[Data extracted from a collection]

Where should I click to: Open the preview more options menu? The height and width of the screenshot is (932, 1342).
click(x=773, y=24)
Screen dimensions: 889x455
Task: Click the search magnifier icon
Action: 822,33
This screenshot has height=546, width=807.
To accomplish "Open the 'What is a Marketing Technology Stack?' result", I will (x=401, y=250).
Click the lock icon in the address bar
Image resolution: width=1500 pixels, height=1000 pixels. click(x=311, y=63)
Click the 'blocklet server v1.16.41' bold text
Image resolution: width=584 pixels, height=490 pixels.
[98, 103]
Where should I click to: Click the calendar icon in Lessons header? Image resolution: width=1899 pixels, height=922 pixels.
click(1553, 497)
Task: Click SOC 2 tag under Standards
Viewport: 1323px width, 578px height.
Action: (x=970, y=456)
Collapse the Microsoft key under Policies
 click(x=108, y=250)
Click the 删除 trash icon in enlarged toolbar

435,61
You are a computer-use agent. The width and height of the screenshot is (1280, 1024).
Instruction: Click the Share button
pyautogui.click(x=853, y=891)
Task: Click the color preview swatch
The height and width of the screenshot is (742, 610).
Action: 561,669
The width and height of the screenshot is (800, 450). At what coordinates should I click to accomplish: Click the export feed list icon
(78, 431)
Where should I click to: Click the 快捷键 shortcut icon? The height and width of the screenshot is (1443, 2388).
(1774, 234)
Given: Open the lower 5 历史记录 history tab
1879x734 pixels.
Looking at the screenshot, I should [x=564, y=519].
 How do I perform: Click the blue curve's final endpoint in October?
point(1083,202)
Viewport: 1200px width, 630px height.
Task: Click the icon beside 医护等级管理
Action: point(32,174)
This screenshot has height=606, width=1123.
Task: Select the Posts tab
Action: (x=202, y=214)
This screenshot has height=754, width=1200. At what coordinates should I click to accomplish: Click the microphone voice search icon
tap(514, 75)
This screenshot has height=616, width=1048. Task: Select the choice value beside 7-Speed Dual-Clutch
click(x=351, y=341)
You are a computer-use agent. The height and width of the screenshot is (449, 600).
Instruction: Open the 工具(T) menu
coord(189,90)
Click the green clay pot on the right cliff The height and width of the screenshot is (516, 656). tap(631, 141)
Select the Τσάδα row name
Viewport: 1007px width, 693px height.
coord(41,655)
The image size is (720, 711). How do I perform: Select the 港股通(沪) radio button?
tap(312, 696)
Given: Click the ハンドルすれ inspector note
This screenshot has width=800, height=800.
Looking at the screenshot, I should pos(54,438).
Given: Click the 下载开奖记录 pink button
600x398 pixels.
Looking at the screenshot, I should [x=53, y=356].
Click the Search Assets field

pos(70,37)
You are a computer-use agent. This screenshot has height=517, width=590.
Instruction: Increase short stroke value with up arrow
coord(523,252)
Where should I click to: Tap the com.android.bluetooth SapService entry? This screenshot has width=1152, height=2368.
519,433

:: EXERCISE OBJECTIVE ::
Give again each line shown above, keeping every word as it is.

:: ANSWER SPACE ::
Where should I click to: Open the preview more options menu? The height and width of the screenshot is (932, 1342).
click(x=773, y=24)
Screen dimensions: 889x455
Task: Click the search magnifier icon
Action: 822,33
This screenshot has height=546, width=807.
To accomplish "Open the 'What is a Marketing Technology Stack?' result", I will (x=401, y=250).
Click the lock icon in the address bar
Image resolution: width=1500 pixels, height=1000 pixels. click(x=311, y=63)
Click the 'blocklet server v1.16.41' bold text
Image resolution: width=584 pixels, height=490 pixels.
[98, 103]
Where should I click to: Click the calendar icon in Lessons header? Image resolution: width=1899 pixels, height=922 pixels.
click(1553, 497)
Task: Click SOC 2 tag under Standards
Viewport: 1323px width, 578px height.
Action: (x=970, y=456)
Collapse the Microsoft key under Policies
 click(x=108, y=250)
Click the 删除 trash icon in enlarged toolbar

435,61
You are a computer-use agent. The width and height of the screenshot is (1280, 1024).
Instruction: Click the Share button
pyautogui.click(x=853, y=891)
Task: Click the color preview swatch
The height and width of the screenshot is (742, 610).
Action: 561,669
The width and height of the screenshot is (800, 450). At what coordinates should I click to accomplish: Click the export feed list icon
(78, 431)
Where should I click to: Click the 快捷键 shortcut icon? The height and width of the screenshot is (1443, 2388).
(1774, 234)
Given: Open the lower 5 历史记录 history tab
1879x734 pixels.
Looking at the screenshot, I should [x=564, y=519].
 How do I perform: Click the blue curve's final endpoint in October?
point(1083,202)
Viewport: 1200px width, 630px height.
Task: Click the icon beside 医护等级管理
Action: point(32,174)
This screenshot has height=606, width=1123.
Task: Select the Posts tab
Action: (x=202, y=214)
This screenshot has height=754, width=1200. At what coordinates should I click to accomplish: Click the microphone voice search icon
tap(514, 75)
This screenshot has height=616, width=1048. Task: Select the choice value beside 7-Speed Dual-Clutch
click(x=351, y=341)
You are a computer-use agent. The height and width of the screenshot is (449, 600).
Instruction: Open the 工具(T) menu
coord(189,90)
Click the green clay pot on the right cliff The height and width of the screenshot is (516, 656). tap(631, 141)
Select the Τσάδα row name
Viewport: 1007px width, 693px height.
coord(41,655)
The image size is (720, 711). How do I perform: Select the 港股通(沪) radio button?
tap(312, 696)
Given: Click the ハンドルすれ inspector note
This screenshot has width=800, height=800.
Looking at the screenshot, I should pos(54,438).
Given: Click the 下载开奖记录 pink button
600x398 pixels.
Looking at the screenshot, I should [x=53, y=356].
Click the Search Assets field

pos(70,37)
You are a computer-use agent. This screenshot has height=517, width=590.
Instruction: Increase short stroke value with up arrow
coord(523,252)
Where should I click to: Tap the com.android.bluetooth SapService entry? This screenshot has width=1152, height=2368.
519,433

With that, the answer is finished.